# Finally - D Day



## cherish (Dec 7, 2012)

Well, sort of. And this is where I need thoughts and advice. 

On Christmas, my H asked his sister to keep the kids today so we could talk. So I had almost 2 days to think about our talk. All I could think about was how things were not quite a year ago, before the signs that my husband was cheating. How I would have done anything for, I loved him so much. How I always made sure when he came home (i'm a SAHM) the house was clean, the kids were clean (yes, even that), that dinner was ready. How hard I worked to lose weight after our 2 kids because I gained a TON of weight. How I even added a new dimension of weights so that could get good looking guns like our first lady (LOL). And how he just threw that all away like it meant nothing to him. How hurt I was when I humiliated myself by asking him, crying how he could do me like this, when I loved him to death and would anything for him. How ashamed I felt when he would come home late hours, and I still could not resist having sex with him. How he embarassed me in front of family by disappearing from family functions leaving me to find a ride home, or either convinced me to go ahead and he would come later, and he never showed up.

After these thoughts ran through my mind, I decided that there was only one thing I wanted to know - did he cheat on me and was it a PA. So when we sat down to talk after the kids left, I just asked him that question, and told him before he answered, that's all I wanted to know. He said yes. So I told him I'm done, that I didn't want to know anymore details, and all we have left to discuss is arrangements going forward, and that my intention is to stay in the house (even though he inherited it from his grandmother). I asked him how long he would need to move out.

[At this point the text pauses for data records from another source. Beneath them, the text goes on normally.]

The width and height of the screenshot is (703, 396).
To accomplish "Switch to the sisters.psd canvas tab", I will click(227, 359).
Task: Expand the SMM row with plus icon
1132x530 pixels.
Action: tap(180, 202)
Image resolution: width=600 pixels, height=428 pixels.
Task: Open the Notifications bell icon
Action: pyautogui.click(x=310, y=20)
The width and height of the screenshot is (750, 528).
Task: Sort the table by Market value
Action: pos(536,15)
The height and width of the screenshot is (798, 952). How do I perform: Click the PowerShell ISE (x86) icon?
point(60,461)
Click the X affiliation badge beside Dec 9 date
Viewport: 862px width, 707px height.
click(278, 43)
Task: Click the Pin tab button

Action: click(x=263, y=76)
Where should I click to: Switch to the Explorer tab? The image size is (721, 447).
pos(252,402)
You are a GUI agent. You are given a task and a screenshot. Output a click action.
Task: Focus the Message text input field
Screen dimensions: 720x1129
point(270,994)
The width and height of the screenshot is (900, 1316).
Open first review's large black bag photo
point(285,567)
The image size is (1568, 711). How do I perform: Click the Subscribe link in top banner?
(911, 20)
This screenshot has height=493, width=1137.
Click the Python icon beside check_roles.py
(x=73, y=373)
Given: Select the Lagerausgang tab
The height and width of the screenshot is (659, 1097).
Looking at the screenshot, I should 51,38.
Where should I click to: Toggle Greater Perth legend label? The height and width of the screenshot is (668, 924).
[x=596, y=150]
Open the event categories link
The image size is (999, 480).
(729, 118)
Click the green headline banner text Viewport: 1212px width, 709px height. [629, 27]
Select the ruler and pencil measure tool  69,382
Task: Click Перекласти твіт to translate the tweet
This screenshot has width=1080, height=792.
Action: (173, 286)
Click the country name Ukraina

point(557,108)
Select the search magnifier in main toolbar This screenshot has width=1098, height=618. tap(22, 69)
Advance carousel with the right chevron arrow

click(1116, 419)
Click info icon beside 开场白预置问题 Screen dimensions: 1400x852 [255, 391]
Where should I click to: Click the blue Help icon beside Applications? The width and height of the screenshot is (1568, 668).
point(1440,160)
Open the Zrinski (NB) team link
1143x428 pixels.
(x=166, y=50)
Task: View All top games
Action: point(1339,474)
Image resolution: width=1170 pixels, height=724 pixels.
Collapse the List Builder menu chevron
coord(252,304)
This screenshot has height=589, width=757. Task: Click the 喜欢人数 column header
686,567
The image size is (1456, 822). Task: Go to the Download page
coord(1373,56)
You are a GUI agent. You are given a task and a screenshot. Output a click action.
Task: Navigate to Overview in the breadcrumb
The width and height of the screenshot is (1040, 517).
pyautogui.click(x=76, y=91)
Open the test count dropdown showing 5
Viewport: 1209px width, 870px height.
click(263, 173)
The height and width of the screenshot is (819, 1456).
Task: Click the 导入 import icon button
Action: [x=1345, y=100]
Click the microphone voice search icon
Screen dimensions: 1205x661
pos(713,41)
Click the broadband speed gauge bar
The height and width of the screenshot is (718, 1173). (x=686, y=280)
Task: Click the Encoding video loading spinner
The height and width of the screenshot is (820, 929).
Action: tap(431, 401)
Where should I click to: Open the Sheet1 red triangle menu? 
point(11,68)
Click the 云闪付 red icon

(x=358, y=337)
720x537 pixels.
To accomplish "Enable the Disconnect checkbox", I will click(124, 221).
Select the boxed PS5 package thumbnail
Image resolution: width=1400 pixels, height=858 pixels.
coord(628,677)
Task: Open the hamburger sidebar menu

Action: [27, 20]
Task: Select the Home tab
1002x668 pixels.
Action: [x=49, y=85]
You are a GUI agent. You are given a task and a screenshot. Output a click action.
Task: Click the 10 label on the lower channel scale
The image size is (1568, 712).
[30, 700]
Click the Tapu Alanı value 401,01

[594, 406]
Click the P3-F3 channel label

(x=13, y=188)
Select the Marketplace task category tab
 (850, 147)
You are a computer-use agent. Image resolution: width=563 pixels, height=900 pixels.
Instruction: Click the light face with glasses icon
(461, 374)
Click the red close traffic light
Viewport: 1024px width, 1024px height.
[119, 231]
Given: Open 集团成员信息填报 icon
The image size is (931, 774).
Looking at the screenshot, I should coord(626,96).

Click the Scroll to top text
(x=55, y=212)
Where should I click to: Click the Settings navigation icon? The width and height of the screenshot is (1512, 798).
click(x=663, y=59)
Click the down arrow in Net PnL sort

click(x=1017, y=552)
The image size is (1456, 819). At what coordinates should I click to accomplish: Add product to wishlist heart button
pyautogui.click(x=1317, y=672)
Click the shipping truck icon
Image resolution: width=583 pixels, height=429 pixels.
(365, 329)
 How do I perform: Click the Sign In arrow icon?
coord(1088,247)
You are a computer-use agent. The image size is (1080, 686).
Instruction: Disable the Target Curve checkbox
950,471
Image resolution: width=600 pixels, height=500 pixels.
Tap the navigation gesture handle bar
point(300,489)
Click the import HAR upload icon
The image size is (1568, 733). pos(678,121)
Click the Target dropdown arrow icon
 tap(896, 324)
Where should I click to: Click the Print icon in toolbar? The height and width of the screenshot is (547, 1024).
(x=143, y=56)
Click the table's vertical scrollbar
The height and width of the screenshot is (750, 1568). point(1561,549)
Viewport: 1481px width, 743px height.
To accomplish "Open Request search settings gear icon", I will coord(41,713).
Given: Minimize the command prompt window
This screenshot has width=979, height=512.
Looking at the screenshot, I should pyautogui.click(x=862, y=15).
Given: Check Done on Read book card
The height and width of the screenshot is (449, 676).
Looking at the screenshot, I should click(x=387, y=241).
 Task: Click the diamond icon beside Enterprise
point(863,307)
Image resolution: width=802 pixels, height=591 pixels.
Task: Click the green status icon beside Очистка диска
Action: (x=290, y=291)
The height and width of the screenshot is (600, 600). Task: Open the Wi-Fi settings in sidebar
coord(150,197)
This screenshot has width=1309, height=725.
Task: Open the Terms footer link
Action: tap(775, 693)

He says he's not moving. He wants to save his family. Could I just give him a chance, blah blah blah. He knows if he leaves we won't have a chance. But I have not let him touch me since I accepted he was cheating, and the thought of him doing so sickens me. We still sleep in the same bed, but that's it. I don't let him kiss me, even on the cheek. 

My questions are:

when neither spouse will move, what happens? 

If it has to be decided by a judge, will that take a long time?

I feel like why should I move when I'm going I have the kids, why should i uproot them? 

Or, should I just go ahead and move? I could move with my parents.

Finally, will not wanting to hear the details come back to haunt me? Has anyone gone forward without getting the details and how was that for you? 

I feel like I REALLY don't want to know, because I'm done anyway. It's really, really sad because if you took away the last year, we had such a good marriage, got along great, and he was and continues to be a great Dad (except that his actions have broken up our family). 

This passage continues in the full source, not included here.